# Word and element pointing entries
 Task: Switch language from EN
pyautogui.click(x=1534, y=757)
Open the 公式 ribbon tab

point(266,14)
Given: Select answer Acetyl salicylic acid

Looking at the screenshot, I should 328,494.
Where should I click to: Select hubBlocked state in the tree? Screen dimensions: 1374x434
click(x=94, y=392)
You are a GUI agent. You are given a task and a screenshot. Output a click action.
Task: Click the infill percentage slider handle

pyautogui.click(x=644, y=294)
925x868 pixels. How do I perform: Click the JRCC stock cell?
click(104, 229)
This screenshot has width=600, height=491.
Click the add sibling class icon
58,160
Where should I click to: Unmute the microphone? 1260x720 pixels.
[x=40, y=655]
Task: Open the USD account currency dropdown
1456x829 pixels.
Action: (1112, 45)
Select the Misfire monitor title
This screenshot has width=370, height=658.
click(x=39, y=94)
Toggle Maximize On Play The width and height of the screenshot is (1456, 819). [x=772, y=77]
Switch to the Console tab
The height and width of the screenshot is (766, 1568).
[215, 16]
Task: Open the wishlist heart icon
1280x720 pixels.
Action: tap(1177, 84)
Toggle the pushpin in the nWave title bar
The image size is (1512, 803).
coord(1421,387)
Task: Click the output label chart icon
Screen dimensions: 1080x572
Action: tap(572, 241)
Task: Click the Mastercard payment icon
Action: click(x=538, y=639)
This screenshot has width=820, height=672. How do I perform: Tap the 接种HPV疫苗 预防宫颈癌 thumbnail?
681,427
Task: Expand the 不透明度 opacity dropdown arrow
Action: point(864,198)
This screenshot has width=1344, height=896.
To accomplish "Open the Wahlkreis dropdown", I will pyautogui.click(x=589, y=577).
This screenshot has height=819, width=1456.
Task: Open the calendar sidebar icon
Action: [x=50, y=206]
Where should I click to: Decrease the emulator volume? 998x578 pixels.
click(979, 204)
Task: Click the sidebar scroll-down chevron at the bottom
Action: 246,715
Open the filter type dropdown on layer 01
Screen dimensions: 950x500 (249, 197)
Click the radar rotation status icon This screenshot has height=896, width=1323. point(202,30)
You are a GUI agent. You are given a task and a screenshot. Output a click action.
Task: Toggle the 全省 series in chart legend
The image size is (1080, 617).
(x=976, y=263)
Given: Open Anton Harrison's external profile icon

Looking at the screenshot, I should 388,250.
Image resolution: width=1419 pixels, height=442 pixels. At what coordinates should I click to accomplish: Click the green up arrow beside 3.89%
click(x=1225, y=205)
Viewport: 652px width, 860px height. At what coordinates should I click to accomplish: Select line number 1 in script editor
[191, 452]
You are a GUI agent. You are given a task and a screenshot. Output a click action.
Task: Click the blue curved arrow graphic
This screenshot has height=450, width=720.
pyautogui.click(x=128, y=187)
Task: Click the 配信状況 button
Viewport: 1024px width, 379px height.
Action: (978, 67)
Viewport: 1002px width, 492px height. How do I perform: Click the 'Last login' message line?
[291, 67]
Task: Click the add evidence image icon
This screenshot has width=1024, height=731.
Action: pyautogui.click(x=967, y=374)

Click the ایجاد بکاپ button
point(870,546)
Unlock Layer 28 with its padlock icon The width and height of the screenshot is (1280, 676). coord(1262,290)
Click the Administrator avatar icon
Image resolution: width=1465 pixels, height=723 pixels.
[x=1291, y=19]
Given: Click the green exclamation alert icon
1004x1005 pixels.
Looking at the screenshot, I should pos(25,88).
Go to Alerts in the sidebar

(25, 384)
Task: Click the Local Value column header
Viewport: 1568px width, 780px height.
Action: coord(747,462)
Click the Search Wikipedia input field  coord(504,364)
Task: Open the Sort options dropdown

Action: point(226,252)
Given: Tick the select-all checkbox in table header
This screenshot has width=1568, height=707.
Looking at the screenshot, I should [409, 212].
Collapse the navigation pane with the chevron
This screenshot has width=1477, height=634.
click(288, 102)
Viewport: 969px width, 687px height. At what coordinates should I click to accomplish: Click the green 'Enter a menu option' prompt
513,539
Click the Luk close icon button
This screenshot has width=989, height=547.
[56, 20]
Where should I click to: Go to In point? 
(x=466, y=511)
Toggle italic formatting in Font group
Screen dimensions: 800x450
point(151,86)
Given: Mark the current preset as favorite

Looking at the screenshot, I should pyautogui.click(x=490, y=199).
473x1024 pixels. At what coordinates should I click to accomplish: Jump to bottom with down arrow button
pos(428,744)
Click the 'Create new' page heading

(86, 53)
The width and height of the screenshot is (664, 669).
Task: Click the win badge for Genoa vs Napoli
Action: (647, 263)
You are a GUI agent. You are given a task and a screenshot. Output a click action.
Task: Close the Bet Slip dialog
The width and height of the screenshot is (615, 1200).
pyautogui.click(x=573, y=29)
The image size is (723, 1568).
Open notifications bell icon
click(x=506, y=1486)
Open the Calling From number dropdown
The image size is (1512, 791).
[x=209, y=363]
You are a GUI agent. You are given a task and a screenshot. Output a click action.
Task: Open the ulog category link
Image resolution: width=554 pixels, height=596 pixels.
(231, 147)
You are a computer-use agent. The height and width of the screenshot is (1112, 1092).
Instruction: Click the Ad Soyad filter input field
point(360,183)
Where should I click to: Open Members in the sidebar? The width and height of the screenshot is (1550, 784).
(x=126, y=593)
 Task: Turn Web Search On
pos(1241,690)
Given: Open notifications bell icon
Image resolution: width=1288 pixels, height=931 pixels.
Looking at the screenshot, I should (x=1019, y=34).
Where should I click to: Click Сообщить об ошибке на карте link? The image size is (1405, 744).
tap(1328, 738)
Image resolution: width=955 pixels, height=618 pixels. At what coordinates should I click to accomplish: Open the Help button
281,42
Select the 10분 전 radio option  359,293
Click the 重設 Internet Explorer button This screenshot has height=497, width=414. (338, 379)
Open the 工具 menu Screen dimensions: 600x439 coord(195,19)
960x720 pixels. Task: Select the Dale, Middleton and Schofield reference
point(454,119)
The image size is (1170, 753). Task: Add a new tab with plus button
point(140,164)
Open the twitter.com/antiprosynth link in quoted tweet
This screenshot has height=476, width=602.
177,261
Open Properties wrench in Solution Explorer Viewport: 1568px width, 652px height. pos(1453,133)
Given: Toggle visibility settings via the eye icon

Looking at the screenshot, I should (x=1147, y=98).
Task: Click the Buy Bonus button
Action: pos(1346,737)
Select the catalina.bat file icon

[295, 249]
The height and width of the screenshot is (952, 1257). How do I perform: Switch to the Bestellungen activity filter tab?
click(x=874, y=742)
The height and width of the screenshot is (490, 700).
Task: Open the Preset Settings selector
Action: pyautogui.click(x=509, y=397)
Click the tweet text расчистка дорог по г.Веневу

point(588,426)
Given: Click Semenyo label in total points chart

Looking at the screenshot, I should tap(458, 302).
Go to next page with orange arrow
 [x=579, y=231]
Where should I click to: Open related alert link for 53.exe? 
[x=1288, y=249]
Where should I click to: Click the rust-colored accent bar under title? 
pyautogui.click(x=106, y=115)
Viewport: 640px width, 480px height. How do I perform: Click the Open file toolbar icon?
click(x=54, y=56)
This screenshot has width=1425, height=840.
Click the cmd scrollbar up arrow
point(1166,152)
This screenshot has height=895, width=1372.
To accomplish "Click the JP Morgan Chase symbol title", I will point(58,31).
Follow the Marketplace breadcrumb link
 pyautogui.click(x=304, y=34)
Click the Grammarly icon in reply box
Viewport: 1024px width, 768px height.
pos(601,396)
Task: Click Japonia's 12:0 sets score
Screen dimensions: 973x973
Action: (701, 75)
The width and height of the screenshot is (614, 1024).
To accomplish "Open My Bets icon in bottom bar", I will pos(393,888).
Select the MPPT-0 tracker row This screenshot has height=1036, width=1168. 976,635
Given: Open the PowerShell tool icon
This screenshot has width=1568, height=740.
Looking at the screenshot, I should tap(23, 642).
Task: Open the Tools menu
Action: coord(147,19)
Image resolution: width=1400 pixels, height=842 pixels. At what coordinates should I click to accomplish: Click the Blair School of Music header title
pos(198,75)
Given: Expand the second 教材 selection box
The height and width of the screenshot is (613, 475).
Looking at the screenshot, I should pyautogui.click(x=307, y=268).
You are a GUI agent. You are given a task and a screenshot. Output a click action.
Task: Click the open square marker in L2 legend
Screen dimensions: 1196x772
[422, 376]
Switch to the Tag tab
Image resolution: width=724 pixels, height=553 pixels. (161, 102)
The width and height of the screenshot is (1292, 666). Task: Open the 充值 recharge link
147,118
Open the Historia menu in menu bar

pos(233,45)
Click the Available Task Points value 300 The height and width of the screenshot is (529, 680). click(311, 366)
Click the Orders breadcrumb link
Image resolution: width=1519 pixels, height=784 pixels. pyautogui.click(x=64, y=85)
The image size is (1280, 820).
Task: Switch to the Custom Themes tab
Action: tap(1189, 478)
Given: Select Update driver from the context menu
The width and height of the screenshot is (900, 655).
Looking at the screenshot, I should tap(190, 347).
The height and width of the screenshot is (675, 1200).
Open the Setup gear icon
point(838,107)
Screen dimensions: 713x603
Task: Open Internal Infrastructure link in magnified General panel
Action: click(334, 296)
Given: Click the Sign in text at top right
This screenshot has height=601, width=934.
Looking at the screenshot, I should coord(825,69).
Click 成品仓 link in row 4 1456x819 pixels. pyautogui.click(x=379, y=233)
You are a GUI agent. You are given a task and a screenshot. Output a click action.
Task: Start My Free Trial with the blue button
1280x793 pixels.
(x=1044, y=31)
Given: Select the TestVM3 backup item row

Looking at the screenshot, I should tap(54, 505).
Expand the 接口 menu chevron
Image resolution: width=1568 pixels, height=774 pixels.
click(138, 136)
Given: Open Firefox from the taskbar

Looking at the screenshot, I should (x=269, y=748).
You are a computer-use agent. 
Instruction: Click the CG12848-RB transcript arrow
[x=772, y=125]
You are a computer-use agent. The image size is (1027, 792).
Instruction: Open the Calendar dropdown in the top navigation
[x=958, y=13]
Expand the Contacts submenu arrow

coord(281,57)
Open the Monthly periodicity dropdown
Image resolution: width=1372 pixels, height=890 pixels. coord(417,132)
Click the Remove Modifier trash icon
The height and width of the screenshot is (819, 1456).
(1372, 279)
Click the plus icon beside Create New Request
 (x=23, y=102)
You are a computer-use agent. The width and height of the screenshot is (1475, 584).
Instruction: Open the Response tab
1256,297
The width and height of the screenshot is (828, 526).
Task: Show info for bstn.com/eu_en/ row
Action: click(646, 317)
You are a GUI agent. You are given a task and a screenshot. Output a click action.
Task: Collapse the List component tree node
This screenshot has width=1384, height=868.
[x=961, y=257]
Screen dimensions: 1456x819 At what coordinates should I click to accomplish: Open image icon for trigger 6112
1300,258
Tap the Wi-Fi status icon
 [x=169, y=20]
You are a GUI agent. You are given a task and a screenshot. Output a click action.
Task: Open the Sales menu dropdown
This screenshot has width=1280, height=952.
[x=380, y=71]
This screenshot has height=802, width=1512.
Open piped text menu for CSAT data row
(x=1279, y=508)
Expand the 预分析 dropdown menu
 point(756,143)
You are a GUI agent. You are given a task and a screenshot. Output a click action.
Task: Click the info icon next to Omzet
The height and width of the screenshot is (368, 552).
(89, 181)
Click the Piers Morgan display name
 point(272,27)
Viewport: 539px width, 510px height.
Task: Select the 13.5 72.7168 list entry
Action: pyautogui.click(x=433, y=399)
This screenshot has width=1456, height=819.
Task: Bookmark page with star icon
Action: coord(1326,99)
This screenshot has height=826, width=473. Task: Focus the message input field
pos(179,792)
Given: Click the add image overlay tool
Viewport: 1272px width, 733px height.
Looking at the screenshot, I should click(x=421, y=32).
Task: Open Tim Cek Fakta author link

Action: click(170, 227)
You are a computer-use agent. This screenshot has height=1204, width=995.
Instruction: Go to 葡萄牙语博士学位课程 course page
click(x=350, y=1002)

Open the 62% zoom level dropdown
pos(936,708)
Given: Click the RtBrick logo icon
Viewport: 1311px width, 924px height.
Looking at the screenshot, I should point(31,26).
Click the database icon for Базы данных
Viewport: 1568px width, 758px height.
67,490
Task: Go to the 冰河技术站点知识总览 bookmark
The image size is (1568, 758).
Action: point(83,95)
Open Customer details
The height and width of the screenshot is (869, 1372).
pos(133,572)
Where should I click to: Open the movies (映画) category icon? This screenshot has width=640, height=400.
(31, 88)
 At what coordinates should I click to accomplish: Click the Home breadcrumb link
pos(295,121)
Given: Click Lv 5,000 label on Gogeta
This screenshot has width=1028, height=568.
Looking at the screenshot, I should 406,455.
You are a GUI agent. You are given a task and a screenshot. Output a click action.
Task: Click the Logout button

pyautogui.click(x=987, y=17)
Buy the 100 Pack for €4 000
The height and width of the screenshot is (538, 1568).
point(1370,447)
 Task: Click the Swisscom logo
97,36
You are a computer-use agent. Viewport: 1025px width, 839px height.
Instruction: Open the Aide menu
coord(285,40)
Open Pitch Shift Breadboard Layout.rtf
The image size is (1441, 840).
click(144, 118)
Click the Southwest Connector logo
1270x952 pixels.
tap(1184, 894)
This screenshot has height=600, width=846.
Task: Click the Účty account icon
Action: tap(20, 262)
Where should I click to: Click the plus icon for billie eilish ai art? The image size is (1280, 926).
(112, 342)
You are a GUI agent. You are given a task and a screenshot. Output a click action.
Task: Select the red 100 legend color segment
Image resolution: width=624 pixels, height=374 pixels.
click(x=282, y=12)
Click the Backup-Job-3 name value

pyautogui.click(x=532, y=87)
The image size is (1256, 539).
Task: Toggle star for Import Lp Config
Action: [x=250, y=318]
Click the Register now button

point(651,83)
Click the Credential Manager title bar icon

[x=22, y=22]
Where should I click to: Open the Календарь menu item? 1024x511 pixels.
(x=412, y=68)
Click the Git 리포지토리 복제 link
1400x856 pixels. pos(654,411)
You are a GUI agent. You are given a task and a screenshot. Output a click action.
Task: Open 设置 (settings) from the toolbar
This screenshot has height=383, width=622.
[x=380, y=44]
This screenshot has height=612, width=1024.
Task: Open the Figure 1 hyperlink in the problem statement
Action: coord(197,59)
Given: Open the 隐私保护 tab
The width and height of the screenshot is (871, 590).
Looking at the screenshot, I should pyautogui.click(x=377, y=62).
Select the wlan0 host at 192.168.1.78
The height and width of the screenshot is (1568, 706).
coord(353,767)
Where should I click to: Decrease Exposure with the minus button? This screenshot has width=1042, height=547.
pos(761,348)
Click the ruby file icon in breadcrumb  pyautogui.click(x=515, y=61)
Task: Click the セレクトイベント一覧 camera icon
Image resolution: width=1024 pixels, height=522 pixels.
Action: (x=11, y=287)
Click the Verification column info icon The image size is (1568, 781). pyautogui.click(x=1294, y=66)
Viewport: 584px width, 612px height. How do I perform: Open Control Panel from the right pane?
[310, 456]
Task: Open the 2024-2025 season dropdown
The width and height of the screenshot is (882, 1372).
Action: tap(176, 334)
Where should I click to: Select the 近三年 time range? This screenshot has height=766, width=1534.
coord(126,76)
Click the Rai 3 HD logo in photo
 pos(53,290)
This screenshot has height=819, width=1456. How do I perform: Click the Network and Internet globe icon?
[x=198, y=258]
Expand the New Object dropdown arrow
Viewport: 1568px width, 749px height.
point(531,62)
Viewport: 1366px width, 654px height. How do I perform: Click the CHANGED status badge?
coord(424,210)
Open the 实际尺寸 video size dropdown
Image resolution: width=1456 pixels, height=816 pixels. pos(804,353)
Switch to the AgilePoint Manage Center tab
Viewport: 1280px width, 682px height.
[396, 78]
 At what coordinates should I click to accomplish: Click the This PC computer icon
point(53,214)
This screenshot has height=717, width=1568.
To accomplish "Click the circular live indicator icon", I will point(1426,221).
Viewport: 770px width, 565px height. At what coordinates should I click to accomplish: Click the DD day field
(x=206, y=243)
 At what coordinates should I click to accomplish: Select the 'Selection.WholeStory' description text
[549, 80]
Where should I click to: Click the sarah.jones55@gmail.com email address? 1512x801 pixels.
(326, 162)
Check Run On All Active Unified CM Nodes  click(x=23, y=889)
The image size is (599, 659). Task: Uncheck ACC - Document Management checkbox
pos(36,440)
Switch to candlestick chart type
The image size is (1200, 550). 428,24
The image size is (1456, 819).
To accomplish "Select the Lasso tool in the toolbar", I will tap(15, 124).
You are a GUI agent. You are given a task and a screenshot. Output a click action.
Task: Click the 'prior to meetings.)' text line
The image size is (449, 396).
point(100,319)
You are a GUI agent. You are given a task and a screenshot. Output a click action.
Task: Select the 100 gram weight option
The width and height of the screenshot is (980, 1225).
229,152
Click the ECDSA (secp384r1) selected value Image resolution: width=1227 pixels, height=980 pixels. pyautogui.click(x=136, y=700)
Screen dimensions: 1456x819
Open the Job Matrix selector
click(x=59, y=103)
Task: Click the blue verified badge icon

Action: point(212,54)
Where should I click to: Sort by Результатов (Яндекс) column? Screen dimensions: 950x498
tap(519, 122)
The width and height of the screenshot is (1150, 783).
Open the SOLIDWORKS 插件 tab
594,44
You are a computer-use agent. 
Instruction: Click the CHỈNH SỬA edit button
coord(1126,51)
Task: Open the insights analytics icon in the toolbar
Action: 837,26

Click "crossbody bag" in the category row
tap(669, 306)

# Your goal
Reproduce only the lines that run from the line containing "Click the ECDSA" through the final line, swapping "Screen dimensions" for "Screen size" and leaving everything else unchanged.

# Output below
Click the ECDSA (secp384r1) selected value Image resolution: width=1227 pixels, height=980 pixels. pyautogui.click(x=136, y=700)
Screen size: 1456x819
Open the Job Matrix selector
click(x=59, y=103)
Task: Click the blue verified badge icon

Action: point(212,54)
Where should I click to: Sort by Результатов (Яндекс) column? Screen size: 950x498
tap(519, 122)
The width and height of the screenshot is (1150, 783).
Open the SOLIDWORKS 插件 tab
594,44
You are a computer-use agent. 
Instruction: Click the CHỈNH SỬA edit button
coord(1126,51)
Task: Open the insights analytics icon in the toolbar
Action: 837,26

Click "crossbody bag" in the category row
tap(669, 306)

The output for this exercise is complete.